The Wall Street Journal reported that automobile crashes cost the United States $\$ 162$ billion annually (The Wall Street Journal, March 5,2008 ). The average cost per person for crashes in the Tampa, Florida, area was reported to be $\$ 1599$. Suppose this average cost was based on a sample of 50 persons who had been involved in car crashes and that the population standard deviation is $$\\sigma = \\$ 600$$. What is the margin of error for a $$95\\%$$ confidence interval?\nWhat would you recommend if the study required a margin of error of $$\\$ 150$$ or less?

Answer

## Question1:

**step1 Identify Given Values and Critical Z-Value**

To calculate the margin of error, we first need to identify the given information from the problem: the population standard deviation, the sample size, and the confidence level. For a 95% confidence interval, the critical z-value, which represents the number of standard deviations from the mean in a standard normal distribution, is a standard value used in statistics. This value is obtained from a standard normal distribution table.

Given:
Population Standard Deviation ($$\sigma$$) = $$ \$ 600$$
Sample Size ($$n$$) = $$50$$
Confidence Level = $$95\%$$
Critical Z-value ($$z_{\alpha/2}$$) for a $$95\%$$ confidence interval = $$1.96$$

**step2 Calculate the Margin of Error**

The margin of error (E) tells us how much the sample mean is likely to differ from the true population mean. It is calculated by multiplying the critical z-value by the standard error of the mean. The standard error of the mean is the population standard deviation divided by the square root of the sample size.

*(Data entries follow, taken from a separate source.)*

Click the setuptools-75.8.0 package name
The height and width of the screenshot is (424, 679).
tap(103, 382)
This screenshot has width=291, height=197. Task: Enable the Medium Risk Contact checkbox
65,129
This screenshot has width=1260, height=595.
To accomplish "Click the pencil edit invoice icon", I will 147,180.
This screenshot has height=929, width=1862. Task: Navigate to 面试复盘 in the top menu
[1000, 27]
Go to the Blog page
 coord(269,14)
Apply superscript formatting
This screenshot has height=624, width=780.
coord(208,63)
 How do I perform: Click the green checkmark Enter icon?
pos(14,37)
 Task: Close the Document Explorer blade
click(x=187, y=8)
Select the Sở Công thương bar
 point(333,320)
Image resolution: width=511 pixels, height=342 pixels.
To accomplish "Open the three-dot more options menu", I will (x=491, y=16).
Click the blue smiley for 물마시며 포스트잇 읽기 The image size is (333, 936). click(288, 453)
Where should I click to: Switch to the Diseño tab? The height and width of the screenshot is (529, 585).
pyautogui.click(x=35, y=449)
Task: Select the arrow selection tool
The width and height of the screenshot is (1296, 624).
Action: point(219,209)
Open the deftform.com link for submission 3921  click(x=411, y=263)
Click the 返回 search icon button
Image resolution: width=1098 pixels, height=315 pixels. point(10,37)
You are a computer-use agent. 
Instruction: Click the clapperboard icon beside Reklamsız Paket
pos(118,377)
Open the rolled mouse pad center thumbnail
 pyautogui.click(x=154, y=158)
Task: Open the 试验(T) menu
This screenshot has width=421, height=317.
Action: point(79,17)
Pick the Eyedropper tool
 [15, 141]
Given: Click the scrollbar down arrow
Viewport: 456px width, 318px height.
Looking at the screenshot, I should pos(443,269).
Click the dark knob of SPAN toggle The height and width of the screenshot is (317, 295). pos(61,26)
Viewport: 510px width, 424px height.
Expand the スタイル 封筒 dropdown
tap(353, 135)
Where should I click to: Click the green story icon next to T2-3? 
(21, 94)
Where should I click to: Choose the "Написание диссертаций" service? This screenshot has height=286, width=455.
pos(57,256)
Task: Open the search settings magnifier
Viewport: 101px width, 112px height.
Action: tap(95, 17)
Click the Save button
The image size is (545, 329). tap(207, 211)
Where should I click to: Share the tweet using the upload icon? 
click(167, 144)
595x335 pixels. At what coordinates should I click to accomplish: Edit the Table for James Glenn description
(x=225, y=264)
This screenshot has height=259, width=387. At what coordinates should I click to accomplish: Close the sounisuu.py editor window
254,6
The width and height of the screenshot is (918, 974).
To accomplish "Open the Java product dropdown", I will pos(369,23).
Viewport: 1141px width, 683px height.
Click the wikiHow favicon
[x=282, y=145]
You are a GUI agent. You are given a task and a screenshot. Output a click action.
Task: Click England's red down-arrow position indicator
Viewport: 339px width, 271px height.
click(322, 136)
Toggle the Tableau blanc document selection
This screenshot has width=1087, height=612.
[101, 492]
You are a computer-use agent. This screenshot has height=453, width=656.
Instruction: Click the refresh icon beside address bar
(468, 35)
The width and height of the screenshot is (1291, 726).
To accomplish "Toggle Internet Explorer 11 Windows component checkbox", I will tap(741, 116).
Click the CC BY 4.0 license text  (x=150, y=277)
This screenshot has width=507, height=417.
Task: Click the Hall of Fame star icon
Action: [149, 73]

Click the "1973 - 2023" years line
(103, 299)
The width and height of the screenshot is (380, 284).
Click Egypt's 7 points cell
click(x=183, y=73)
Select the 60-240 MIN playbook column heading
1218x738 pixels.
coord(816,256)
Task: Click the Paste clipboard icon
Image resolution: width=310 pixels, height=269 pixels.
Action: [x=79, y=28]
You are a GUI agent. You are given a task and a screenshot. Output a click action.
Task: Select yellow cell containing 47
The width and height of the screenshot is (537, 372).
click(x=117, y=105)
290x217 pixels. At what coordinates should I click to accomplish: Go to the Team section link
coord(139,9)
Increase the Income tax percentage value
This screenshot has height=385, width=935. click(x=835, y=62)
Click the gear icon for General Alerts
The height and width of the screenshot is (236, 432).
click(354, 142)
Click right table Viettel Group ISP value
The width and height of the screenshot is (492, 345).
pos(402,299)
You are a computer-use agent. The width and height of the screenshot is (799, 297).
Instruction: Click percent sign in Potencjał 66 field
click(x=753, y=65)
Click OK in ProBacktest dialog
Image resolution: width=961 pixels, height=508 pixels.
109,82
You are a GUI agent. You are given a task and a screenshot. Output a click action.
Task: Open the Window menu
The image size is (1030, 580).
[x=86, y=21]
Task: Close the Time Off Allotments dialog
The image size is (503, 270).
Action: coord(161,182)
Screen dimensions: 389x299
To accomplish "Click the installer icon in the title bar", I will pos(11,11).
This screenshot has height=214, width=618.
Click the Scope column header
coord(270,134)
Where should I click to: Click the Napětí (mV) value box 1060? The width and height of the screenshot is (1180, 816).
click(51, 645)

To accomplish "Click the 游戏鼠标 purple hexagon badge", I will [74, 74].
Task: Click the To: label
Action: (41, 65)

$$ E = z_{\alpha/2} \times \frac{\sigma}{\sqrt{n}} $$

Substitute the values into the formula:

$$ E = 1.96 \times \frac{600}{\sqrt{50}} $$
$$ E = 1.96 \times \frac{600}{7.0710678} $$
$$ E = 1.96 \times 84.852814 $$
$$ E \approx 166.31 $$

## Question2:

**step1 Determine the Required Sample Size for a Smaller Margin of Error**

If the study requires a specific margin of error, we need to determine what sample size would achieve that goal, assuming the same confidence level and population standard deviation. We can rearrange the margin of error formula to solve for the sample size.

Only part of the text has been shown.